Fact: A special sex hat saved peregrine falcons from extinction

By Sara Chodosh

Most of us are probably squeamish about talking in too much detail about animals’ sex lives. The associations with bestiality, I guess? Whatever it is, the vast majority of us are grossed out by it. I think that’s why I harbor such an undying appreciation for the folks who go into animal husbandry. They’re just so committed to learning about something that other people would rather not even think about: how to get a particular species off.

Enter: falconers.

Falconers are incredibly committed to their birds, so much so that a small group of them banded together in the 1960s to try to figure out how best to collect semen from (and then artificially inseminate) peregrine falcons. The species was dying out—it was their only option. Fortunately, a falconer named Lester Boyd came to the rescue. No longer did teams of two (or three) have to manually ejaculate birds of prey. Now they could use a copulation hat instead.

You’ll have to listen to the episode for the full details, but afterward, I highly recommend you watch this video of a falcon copulation expert getting a male peregrine falcon to ejaculate on his hat. The noises alone are truly incredible.

Fact: It’s legal to buy human bones, and business is booming on Instagram

By Rachel Feltman

Today’s fact comes from an excerpt of Skeleton Keys, a fantastic new book about all things bone by Brian Switek.
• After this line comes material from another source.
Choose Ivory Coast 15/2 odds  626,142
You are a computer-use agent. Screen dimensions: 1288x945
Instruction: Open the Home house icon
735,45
The fact that #HumanBones is a thing isn’t altogether that surprising; people are bound to encounter skulls and even fully-articulated skeletons if they go to cool enough museums and tourist destinations. But what about #HumanBonesForSale? Or perhaps #RealHumanSkull? These links aren’t taking you to some seedy dark web underbelly, friends: artists and collectors openly sell and trade human bones on Insta. Find out more about how this works—and why you should really, really think twice (or thrice, even) before buying human bones of your own—in this week’s episode, and in Brian’s book.
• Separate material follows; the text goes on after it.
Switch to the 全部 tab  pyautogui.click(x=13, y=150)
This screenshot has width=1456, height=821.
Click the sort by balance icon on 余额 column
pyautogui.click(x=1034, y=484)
Fact: Our muscles jerk us awake so we don’t fall out of trees and die

By Claire Maldarelli

A few years ago, I noticed something strange as I tried to fall asleep: Just as I was about to reach a deep slumber, my muscles would twitch. Each night, it would happen a few times, never in the same area, until I finally fell asleep. I didn’t think much of it, and it even went away for a year or two. Recently, though, the twitching has returned. This time, I felt like I needed to get the final answer. So I did what any health reporter would do: I skipped the doctor and went straight for the medical literature.

As it turns out, I’m super normal. Human bodies are weird. And, unsurprisingly, much of our physiological functioning is still a great mystery to the medical community.

What I was experiencing is what medicine has dubbed a hypnic jerk or, more precisely, a “normal startle jerk.” Exactly as I had experienced, they are sudden contractions of one or more body segments occurring mostly as people fall asleep. They are sporadic and can affect anyone at any age. In fact, some studies suggest they affect between 60 and 70 percent of the general population.

As common as this phenomenon is in the general population, researchers haven’t quite pinned down what makes our muscles flutter. One theory claims it’s a simple act of nerves misfiring as they transition from awake to sleep mode. Another says that it’s a protective reflex: The brain mistakes total muscle relaxation as a free-fall and sends our muscles into action. A related idea from researchers at the University of Colorado takes that theory one step further. It could be, they say, an evolutionary mechanism. In their paper entitled “The effects of the tree-to-ground sleep transition in the evolution of cognition in early Homo,” the researchers surmised that it could be a way for primates to ensure they didn’t literally fall out of trees as they fell asleep. Those awakened by a muscle twitch could readjust themselves and make sure they were in a safe place before their brains and muscles kicked off for the night.